Granted, I’m talking to individuals who are just starting to learn how to navigate professional interactions. But some of the emails I get from them are something else:
hey what are u teaching today
i need the notes from class
im sry I didn’t make it to class
Needless to say, I’m on a personal mission to teach them the power of a well-crafted, personalized and spell-checked email.
Lest you think it’s only 18–22 year olds who are guilty of this kind of messaging, one common complaint I hear when I work with organizations is that executives and managers send “rude” or “short” emails to employees. Because managers hold more power and status, it’s common for them to forget that employees are constantly scanning their work environments, including their inboxes, for feedback about their standing in the organization.
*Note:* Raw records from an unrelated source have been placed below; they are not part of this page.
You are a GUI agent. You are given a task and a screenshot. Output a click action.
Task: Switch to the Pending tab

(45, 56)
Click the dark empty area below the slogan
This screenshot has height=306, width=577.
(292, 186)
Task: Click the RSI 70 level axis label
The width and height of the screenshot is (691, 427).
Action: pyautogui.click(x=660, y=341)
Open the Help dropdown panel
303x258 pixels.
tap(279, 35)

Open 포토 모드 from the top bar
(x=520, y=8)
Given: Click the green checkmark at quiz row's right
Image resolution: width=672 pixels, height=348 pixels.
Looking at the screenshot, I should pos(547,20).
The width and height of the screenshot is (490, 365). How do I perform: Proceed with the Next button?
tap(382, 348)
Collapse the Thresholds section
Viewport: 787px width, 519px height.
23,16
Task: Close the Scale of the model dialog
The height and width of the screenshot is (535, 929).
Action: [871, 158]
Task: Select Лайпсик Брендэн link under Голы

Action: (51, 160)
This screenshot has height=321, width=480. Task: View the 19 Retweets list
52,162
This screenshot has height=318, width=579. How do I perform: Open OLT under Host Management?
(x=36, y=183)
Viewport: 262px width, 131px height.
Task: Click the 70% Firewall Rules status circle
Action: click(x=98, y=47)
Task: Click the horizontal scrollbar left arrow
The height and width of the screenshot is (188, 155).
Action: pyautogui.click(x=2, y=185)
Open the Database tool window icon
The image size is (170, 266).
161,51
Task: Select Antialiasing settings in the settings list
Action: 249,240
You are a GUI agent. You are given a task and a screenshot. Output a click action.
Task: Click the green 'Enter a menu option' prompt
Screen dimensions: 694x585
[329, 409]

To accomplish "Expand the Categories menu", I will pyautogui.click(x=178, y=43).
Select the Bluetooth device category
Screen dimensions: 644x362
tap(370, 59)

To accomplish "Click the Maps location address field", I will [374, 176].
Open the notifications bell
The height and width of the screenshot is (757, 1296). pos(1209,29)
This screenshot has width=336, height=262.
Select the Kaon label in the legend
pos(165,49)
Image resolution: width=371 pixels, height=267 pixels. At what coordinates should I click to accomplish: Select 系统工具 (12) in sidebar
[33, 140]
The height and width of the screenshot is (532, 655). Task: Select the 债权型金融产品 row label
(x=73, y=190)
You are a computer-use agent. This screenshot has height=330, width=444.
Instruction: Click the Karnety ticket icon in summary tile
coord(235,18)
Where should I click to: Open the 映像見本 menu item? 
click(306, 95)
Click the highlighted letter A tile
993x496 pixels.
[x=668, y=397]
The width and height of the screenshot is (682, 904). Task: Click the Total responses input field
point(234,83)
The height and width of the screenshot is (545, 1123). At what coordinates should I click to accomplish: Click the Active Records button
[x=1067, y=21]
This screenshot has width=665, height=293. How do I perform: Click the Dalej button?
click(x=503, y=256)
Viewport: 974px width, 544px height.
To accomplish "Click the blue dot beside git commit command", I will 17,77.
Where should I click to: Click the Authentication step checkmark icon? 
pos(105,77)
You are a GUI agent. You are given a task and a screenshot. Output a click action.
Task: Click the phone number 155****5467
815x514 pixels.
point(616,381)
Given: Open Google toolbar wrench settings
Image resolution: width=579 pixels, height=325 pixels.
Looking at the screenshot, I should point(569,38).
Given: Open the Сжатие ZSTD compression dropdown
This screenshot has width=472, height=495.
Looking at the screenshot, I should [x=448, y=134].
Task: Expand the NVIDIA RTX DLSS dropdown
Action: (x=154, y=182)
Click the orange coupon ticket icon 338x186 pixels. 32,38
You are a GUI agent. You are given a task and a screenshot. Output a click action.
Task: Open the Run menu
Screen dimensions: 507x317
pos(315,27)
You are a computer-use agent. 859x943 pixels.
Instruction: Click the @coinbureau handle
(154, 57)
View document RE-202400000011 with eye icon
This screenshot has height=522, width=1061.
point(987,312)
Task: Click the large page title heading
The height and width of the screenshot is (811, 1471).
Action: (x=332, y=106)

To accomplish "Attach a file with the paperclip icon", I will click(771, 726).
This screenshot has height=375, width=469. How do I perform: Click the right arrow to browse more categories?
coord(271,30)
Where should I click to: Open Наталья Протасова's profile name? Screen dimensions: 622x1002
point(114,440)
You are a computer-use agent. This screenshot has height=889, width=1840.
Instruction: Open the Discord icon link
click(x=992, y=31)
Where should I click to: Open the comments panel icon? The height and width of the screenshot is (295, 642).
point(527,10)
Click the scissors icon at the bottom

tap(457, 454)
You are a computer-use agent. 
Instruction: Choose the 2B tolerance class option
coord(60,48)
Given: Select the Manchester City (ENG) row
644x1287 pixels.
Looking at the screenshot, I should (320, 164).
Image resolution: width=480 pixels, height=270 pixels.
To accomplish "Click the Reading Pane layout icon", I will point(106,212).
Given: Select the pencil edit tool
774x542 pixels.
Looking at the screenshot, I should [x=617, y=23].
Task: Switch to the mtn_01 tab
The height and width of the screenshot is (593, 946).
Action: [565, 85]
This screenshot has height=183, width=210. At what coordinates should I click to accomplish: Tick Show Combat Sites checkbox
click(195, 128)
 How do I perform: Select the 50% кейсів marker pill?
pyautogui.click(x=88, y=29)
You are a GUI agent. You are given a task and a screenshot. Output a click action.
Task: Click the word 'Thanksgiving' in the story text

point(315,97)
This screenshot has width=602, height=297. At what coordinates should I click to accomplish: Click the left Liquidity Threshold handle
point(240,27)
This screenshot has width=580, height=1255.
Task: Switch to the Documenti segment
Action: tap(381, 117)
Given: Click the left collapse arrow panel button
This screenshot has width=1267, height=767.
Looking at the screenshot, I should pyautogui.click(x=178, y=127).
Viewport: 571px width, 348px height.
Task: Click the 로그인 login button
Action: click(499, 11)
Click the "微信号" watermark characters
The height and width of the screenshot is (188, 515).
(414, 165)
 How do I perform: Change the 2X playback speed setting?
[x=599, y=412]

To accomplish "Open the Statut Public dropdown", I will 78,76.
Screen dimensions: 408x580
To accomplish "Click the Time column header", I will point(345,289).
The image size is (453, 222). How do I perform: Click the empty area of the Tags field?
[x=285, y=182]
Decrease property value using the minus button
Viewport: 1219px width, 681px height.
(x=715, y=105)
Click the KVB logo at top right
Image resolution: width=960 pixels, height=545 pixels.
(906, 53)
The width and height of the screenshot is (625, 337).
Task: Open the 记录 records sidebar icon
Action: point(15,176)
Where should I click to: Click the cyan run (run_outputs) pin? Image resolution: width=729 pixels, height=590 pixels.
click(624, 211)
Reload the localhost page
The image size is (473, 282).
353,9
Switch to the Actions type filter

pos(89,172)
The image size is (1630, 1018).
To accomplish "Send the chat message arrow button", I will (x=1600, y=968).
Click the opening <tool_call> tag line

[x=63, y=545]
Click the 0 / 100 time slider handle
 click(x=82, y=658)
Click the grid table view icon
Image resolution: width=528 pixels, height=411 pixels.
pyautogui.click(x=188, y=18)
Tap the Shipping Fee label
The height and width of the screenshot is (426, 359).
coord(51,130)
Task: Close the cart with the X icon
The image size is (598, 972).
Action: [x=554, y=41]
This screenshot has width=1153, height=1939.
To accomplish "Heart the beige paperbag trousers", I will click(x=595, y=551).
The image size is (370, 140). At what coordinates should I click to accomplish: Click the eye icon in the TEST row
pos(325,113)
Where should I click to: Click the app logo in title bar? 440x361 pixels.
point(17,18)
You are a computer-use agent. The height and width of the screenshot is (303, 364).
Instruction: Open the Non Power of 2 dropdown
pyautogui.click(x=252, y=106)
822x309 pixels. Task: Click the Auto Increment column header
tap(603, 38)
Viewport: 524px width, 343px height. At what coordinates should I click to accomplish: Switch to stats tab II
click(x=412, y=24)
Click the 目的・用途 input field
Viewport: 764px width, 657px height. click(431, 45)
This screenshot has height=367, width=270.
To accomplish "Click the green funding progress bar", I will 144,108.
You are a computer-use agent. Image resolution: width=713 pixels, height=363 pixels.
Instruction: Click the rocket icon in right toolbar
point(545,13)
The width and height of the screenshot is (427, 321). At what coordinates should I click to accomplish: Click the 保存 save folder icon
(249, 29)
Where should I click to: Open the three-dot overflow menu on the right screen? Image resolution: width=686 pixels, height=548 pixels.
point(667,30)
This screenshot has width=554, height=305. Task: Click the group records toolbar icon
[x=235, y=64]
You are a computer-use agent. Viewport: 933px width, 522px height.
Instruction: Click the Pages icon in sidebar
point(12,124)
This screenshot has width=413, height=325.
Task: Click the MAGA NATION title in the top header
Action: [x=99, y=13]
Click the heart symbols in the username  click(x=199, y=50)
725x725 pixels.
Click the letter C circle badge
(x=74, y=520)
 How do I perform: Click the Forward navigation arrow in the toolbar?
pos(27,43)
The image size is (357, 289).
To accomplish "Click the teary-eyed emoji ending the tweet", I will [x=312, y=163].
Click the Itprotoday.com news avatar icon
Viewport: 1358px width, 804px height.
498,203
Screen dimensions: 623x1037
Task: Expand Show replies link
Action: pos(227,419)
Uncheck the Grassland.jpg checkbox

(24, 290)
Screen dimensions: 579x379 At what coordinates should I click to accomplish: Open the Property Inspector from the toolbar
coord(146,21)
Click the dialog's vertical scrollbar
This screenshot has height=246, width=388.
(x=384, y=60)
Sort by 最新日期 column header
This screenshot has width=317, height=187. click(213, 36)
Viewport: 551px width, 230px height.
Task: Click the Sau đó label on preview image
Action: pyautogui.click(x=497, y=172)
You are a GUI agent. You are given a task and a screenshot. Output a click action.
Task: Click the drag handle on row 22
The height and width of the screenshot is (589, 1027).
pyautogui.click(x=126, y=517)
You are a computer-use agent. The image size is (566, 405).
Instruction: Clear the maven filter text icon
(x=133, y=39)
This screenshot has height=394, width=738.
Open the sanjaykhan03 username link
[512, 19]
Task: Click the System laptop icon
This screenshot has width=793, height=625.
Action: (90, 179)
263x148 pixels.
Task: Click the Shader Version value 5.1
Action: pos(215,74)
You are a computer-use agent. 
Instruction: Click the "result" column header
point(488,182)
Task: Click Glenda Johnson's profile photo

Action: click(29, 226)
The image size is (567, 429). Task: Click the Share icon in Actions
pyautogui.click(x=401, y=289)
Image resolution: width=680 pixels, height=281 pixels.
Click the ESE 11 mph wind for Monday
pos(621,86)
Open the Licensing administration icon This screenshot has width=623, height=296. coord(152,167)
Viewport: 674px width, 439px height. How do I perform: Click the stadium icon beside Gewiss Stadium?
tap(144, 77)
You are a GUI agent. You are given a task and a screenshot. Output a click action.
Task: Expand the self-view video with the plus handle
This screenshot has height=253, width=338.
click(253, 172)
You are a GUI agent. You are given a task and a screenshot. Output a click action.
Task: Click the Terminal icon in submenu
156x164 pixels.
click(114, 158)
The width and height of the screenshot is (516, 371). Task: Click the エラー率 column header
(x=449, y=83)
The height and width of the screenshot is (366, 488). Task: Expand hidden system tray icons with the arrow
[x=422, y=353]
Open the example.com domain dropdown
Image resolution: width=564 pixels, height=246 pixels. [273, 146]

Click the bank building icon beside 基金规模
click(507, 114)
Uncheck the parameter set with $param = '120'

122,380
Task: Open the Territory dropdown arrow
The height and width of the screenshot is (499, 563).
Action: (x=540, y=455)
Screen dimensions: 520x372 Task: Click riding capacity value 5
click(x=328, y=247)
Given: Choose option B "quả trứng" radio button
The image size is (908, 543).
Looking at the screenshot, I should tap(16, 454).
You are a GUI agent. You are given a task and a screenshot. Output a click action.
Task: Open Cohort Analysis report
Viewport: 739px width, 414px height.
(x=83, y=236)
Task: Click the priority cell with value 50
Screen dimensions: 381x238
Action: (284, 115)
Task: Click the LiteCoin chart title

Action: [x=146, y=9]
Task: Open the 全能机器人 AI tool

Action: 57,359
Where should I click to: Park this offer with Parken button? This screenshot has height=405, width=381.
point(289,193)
A lack of familiarity, a canned email, or a “short” email message can increase uncertainty in the mind of an employee, especially a new one.
Exceptional workplaces are built when leaders are intentional and relational about even the smallest tasks, including email. It’s easy to fire off an email without thinking about the message that will be received on the other end.
I know what you’re thinking.
I get hundreds of emails each day.
I don’t have time to send a perfectly crafted response to every email.
I would never get anything done.
The good news is that there’s an incredibly simple thing you can do that will only cost you 5 seconds but will afford you increased goodwill with your employees.
Communication researcher Joan Waldvogel found that simply including a name and greeting at the beginning of an email, plus a polite closing and your name at the end of an email can increase employee morale and contribute to the creation of a positive and friendly workplace culture. That action takes only seconds but sends a powerful message.
- Include a short greeting and the employee’s name.
- Include a polite closing. Consider one that expresses appreciation.
- Sign your name. And no, your signature line doesn’t count.
So make every interaction (even your online ones) count. Before you send an email, ask yourself, “Does this communicate that I know and value this team member?”
It’s a small change with a big return on investment.